Players are Chinese rulers around the year 1000 and you are trying to protect yourself and your subjects as best as you can against disease, hunger or attacks from the Mongols while gaining prosperity and prestige. The game is played over 12 months (rounds) and each month is split into four phases. Firstly, each player picks one of seven possible actions, most of which activate workers in your palaces and gain you food, money or prestige points. In the second phase, you can recruit a new worker providing your palaces have space to accommodate him. Thirdly, an Event then takes place which, from the third month onwards, requires you to satisfy certain conditions (pay taxes, give up rice stocks etc.) If you are unable to meet the “cost” you will lose workers and, if your palaces then become uninhabited, they start to decay. Having dealt with the event, scoring takes place and you receive prestige points for each of your palaces, any court ladies you have recruited and any privelige tiles collected. After the 12th round, a final scoring takes place with bonuses for workers, buddhas and money remaining, following which whoever has the most prestige wins.

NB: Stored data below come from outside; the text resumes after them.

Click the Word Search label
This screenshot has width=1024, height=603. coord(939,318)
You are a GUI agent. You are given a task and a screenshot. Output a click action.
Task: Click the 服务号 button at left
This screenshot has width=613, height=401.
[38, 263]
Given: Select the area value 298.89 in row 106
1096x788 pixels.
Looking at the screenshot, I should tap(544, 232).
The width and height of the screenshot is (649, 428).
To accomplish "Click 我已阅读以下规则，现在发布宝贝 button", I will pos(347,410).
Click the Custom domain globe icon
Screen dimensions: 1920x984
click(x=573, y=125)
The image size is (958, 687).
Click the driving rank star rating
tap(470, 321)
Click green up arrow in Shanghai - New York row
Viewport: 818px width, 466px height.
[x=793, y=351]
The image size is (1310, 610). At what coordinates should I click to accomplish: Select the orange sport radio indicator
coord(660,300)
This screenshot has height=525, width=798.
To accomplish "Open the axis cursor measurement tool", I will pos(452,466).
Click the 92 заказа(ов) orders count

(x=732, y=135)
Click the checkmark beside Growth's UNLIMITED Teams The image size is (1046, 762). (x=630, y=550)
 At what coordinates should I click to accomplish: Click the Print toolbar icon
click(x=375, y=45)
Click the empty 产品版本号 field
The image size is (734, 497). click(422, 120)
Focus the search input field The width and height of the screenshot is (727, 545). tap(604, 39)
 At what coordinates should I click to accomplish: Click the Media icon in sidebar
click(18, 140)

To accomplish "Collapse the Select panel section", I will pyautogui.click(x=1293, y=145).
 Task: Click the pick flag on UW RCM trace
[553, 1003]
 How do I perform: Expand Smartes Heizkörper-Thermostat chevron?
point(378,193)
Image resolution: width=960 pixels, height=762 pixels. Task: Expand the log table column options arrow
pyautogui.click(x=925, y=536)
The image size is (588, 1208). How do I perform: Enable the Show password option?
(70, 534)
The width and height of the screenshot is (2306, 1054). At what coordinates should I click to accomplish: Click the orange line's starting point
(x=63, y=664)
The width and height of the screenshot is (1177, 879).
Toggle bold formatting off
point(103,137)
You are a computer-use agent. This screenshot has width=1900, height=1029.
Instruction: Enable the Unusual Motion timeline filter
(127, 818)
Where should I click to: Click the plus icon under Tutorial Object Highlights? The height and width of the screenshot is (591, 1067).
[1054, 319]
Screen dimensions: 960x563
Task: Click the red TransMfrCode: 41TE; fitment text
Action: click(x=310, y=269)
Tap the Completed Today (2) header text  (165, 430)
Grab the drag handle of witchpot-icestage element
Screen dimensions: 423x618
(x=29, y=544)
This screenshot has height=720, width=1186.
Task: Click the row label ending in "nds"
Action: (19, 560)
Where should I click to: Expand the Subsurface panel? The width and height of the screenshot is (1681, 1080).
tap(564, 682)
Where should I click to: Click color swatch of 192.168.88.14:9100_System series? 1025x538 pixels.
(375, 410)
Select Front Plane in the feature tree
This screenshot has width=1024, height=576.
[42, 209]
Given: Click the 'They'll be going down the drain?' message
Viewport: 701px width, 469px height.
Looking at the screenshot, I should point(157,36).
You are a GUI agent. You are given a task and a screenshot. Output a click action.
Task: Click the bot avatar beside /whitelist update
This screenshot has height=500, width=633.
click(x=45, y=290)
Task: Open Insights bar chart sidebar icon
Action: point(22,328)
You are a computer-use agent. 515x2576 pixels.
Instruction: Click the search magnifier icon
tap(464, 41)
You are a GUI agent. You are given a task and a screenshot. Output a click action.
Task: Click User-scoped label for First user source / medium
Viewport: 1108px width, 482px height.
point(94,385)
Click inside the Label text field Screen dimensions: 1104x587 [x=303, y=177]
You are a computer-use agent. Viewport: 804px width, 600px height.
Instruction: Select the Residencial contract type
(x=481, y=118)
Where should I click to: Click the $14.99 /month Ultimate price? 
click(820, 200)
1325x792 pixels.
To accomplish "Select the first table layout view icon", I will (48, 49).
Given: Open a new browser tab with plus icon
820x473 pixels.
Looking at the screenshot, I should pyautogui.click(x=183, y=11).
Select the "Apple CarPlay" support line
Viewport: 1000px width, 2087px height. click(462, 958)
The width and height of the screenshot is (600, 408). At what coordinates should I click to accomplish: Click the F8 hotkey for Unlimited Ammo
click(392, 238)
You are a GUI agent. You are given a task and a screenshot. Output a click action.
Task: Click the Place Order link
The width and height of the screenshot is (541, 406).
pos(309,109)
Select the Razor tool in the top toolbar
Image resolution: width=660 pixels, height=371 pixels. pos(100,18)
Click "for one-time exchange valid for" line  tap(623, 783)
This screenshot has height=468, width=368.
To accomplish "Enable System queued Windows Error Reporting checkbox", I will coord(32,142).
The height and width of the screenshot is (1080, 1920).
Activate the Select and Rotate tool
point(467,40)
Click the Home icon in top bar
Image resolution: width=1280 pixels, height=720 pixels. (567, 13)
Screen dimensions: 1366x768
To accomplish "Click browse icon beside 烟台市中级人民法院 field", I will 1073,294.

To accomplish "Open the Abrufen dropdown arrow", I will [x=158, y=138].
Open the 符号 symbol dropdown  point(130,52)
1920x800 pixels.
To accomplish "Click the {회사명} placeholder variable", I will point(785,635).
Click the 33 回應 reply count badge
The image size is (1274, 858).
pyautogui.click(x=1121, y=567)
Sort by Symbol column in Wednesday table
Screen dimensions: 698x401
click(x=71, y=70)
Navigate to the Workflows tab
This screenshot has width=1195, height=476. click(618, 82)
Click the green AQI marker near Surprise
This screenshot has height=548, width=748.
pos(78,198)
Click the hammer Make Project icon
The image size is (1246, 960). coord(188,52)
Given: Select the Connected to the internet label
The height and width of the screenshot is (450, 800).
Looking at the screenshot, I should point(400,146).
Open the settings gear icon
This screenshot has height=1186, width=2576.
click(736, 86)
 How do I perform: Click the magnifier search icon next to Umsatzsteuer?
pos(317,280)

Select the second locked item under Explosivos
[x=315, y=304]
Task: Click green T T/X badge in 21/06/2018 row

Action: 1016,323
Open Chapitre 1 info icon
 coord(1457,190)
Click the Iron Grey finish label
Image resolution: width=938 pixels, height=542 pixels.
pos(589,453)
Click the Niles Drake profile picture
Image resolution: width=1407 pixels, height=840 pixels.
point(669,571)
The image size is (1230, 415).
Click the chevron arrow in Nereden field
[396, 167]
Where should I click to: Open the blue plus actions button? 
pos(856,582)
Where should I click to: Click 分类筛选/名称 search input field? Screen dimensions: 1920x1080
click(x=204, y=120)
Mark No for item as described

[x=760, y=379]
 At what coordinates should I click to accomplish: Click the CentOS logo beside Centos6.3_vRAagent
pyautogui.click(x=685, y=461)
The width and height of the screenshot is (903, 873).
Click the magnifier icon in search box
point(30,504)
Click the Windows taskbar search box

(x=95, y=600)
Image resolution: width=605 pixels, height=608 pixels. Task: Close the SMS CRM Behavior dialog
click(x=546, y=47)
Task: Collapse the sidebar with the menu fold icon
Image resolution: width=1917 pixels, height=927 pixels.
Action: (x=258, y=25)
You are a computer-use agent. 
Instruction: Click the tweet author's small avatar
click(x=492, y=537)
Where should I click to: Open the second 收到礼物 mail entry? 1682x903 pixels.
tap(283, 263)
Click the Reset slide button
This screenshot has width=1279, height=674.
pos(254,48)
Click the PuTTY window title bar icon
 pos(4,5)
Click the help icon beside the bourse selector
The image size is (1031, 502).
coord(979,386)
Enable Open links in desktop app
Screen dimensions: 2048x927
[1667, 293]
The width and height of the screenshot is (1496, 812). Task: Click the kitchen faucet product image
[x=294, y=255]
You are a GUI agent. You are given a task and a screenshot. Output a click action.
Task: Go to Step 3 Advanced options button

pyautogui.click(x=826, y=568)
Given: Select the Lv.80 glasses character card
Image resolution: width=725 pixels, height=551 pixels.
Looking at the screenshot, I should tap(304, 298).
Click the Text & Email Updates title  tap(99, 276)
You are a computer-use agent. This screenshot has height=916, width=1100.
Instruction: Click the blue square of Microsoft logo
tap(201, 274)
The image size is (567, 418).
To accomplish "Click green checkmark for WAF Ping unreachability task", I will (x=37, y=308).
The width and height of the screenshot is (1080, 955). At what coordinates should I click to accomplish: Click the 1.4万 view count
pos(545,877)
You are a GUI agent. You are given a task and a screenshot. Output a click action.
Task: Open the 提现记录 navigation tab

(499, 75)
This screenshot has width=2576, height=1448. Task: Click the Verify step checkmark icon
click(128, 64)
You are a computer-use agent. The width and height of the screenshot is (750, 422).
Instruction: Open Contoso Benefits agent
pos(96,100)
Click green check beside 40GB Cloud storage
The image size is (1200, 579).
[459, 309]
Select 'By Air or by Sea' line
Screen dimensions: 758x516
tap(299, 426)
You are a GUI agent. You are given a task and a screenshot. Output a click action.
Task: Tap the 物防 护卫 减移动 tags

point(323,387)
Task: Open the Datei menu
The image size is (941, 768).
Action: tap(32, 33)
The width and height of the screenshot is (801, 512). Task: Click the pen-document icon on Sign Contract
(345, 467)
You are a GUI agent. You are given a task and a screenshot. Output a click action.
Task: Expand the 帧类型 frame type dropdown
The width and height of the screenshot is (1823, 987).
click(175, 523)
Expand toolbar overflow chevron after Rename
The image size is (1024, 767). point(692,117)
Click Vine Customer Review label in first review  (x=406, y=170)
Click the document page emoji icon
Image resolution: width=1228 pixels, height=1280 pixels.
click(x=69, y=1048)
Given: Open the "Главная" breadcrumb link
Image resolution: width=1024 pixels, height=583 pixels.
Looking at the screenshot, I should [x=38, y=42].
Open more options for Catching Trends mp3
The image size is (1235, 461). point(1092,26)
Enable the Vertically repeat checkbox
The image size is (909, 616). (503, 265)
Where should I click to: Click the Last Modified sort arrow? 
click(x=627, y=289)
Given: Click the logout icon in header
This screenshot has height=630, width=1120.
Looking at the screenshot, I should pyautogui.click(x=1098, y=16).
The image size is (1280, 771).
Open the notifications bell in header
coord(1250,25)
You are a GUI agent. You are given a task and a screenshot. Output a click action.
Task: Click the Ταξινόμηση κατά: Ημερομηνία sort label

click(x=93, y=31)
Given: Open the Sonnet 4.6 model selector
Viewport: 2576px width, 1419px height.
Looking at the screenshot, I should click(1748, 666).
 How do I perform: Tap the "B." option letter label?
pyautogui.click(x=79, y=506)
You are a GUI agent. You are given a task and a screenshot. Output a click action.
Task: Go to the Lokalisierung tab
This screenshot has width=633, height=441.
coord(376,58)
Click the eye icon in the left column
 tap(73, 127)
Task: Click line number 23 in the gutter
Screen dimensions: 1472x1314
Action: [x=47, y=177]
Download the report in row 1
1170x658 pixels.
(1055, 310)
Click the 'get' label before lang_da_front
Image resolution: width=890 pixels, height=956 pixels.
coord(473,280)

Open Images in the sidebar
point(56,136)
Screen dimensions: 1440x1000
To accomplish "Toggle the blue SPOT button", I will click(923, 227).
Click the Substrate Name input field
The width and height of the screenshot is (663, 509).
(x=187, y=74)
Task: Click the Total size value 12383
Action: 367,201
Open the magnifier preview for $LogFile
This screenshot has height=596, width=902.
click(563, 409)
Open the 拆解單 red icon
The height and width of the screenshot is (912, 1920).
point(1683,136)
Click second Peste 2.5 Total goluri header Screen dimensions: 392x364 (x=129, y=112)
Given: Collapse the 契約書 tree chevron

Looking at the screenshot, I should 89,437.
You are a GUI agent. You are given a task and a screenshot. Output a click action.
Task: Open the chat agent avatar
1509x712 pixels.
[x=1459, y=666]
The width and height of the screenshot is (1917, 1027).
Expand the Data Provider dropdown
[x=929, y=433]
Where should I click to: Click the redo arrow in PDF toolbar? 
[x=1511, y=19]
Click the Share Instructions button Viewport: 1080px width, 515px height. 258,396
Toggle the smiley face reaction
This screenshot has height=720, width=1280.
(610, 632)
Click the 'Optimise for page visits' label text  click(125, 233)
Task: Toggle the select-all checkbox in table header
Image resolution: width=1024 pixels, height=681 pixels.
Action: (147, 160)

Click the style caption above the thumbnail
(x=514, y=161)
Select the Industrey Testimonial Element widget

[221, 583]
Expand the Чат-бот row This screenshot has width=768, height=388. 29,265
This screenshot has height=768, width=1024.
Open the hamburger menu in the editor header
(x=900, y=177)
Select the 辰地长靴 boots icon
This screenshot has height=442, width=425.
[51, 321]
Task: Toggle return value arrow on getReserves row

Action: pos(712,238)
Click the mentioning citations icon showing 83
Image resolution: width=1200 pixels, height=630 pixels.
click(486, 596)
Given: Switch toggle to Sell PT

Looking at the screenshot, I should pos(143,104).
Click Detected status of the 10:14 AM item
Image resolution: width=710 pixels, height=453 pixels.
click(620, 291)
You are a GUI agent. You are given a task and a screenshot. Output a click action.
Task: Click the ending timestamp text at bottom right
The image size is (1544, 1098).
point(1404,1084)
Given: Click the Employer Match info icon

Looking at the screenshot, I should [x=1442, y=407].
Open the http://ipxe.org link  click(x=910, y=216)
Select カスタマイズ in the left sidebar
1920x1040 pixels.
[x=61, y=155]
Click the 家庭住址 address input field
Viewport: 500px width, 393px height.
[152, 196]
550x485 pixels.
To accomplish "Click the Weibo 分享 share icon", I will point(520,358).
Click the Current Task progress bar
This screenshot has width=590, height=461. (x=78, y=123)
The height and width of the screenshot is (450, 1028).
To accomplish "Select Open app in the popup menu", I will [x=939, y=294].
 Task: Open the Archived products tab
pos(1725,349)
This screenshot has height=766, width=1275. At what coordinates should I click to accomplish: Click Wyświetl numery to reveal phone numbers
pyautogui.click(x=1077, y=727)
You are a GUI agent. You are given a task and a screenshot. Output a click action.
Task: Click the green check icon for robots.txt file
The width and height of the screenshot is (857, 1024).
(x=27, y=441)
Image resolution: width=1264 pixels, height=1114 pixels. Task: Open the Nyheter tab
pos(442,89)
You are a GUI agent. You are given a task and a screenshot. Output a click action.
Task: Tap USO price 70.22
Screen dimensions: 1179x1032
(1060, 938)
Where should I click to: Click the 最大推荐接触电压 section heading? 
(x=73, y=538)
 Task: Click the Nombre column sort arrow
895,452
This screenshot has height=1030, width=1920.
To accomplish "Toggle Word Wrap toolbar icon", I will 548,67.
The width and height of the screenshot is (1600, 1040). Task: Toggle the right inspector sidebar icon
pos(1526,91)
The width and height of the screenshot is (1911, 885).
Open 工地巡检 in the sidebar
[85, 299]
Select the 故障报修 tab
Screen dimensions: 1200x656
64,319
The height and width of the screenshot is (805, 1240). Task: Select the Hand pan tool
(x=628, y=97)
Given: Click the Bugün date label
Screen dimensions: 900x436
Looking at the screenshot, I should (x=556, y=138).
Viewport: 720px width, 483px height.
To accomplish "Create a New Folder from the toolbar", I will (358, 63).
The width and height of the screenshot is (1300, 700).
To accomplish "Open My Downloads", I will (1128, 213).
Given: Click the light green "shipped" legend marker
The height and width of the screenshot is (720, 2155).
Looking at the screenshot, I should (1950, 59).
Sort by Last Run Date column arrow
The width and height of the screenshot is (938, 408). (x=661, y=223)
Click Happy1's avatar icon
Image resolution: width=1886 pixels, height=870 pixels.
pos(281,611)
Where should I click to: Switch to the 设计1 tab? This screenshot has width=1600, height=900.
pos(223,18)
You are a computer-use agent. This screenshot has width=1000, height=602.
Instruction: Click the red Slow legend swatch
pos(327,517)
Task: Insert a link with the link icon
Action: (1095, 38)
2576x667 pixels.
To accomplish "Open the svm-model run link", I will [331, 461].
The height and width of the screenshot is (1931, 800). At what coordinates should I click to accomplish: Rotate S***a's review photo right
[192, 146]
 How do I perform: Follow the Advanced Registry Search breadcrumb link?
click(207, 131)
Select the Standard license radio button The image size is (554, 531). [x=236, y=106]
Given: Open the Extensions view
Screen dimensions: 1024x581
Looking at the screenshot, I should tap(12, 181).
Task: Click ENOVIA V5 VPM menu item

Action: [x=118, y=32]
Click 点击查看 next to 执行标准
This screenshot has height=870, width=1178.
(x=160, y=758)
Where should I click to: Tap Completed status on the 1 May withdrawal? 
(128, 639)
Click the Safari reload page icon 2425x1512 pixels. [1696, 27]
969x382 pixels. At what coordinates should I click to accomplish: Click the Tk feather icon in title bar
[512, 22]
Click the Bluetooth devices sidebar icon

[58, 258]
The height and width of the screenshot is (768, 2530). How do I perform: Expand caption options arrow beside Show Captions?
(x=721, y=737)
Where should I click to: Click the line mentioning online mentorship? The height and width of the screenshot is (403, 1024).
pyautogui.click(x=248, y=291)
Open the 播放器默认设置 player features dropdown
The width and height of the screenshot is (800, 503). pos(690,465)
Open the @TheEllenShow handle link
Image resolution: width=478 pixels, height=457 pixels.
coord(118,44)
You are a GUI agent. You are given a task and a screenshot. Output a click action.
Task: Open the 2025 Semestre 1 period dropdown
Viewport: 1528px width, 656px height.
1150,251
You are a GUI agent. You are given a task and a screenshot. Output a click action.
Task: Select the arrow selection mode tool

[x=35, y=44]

This is a very unforgiving game and, as you are bound to suffer some losses at some point during the game, you need to work out when is going to do least damage. Forward planning is critical. When we went through the rules, Nige thought it might be more fun to have the event tiles laid face down but we soon discovered that would have made the game impossible. I made a big mistake in one round, failing to anticipate exactly how much cash I was going to need two rounds later and it killed me. I hadn’t been doing brilliantly before then (paying 3 coins for my chosen action a few times as I was lagging behind on the person (turn order) track). However, my cashflow problem devastated my palace population and I knew that I was never going to recover. Nige was heavily into research and early on was raking in the prestige points. However, Mark K gave him some competition in research and that slowed him down. Mark G collected some priveliges and this brought him lots of points in each subsequent scoring but he, like me, got hit hard by events. Steve, on the other hand, managed to take some modest pain early on but then was able to build up a good cluster of palaces and crucially had buddhas in them at the end to score enough points in the final round to overtake Mark KÂ and tie for prestige with Nige. Unfortunately for Steve though, Nige was further advanced on the person track and claimed the win on the tiebreak.
This was another high quality game from Alea and designer Stefan Feld is making quite a name for himself with this joining Notre Dame as a big success.